Can you write out, word for word, the stretch of lines from the very first line through the line containing "coord(398,402)", and nothing beyond it?

## start

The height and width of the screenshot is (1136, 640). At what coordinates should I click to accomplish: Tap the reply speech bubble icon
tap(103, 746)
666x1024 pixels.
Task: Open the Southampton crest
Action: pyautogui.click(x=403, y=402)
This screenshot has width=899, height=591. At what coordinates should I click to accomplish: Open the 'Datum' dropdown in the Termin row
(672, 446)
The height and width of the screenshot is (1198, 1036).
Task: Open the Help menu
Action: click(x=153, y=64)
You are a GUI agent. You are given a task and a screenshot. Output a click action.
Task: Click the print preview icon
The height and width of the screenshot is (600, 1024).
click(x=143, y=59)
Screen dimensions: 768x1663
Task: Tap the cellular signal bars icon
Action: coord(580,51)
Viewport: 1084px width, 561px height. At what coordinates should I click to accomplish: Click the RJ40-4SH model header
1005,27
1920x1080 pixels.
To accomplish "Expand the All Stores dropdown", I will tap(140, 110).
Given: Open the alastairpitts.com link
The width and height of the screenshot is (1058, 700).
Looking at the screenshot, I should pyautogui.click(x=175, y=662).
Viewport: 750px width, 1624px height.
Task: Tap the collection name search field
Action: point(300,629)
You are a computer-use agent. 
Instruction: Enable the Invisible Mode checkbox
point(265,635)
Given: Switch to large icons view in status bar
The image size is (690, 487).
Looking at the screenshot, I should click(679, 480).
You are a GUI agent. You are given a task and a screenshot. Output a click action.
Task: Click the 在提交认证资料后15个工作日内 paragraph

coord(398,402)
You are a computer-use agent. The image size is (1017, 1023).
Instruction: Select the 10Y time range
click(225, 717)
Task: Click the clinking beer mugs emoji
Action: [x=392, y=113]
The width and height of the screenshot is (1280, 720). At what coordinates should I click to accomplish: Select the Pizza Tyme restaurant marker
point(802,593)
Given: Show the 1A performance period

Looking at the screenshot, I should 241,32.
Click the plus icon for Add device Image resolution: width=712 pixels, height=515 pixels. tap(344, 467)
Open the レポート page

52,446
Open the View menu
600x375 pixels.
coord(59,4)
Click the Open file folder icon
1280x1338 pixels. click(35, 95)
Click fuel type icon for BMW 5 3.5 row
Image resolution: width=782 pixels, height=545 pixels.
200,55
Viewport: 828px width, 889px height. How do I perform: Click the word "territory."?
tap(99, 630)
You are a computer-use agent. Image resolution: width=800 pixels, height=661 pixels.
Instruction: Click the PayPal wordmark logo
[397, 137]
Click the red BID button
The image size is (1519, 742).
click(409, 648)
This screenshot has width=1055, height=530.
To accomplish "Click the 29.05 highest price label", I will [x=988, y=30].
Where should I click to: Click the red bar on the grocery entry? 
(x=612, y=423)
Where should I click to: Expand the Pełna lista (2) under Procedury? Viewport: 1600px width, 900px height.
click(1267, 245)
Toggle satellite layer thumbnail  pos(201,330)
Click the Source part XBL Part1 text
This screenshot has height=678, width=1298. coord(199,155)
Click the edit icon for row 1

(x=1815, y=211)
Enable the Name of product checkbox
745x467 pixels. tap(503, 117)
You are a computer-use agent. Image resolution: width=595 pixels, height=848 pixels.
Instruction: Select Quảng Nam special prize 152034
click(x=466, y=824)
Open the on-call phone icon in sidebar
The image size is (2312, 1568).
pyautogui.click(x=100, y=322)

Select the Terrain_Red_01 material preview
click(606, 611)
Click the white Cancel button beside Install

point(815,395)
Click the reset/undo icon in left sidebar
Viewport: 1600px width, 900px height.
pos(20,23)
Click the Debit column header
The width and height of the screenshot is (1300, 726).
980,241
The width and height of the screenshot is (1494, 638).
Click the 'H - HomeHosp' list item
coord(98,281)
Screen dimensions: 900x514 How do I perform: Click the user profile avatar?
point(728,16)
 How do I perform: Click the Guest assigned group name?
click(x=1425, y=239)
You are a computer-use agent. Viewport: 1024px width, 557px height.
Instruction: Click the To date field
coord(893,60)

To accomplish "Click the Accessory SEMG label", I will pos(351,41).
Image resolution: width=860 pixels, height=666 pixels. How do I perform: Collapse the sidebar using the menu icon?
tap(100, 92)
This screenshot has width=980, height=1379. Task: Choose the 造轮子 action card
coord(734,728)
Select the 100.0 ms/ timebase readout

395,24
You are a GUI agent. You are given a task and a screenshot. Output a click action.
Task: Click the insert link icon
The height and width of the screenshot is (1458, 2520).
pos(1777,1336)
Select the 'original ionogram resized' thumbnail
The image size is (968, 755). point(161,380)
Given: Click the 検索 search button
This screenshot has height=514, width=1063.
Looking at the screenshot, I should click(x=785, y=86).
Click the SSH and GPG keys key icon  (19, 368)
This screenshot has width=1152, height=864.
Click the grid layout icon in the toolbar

## end

▶ [The completed task]
The height and width of the screenshot is (1136, 640). At what coordinates should I click to accomplish: Tap the reply speech bubble icon
tap(103, 746)
666x1024 pixels.
Task: Open the Southampton crest
Action: pyautogui.click(x=403, y=402)
This screenshot has width=899, height=591. At what coordinates should I click to accomplish: Open the 'Datum' dropdown in the Termin row
(672, 446)
The height and width of the screenshot is (1198, 1036).
Task: Open the Help menu
Action: click(x=153, y=64)
You are a GUI agent. You are given a task and a screenshot. Output a click action.
Task: Click the print preview icon
The height and width of the screenshot is (600, 1024).
click(x=143, y=59)
Screen dimensions: 768x1663
Task: Tap the cellular signal bars icon
Action: coord(580,51)
Viewport: 1084px width, 561px height. At what coordinates should I click to accomplish: Click the RJ40-4SH model header
1005,27
1920x1080 pixels.
To accomplish "Expand the All Stores dropdown", I will tap(140, 110).
Given: Open the alastairpitts.com link
The width and height of the screenshot is (1058, 700).
Looking at the screenshot, I should pyautogui.click(x=175, y=662).
Viewport: 750px width, 1624px height.
Task: Tap the collection name search field
Action: point(300,629)
You are a computer-use agent. 
Instruction: Enable the Invisible Mode checkbox
point(265,635)
Given: Switch to large icons view in status bar
The image size is (690, 487).
Looking at the screenshot, I should click(679, 480).
You are a GUI agent. You are given a task and a screenshot. Output a click action.
Task: Click the 在提交认证资料后15个工作日内 paragraph

coord(398,402)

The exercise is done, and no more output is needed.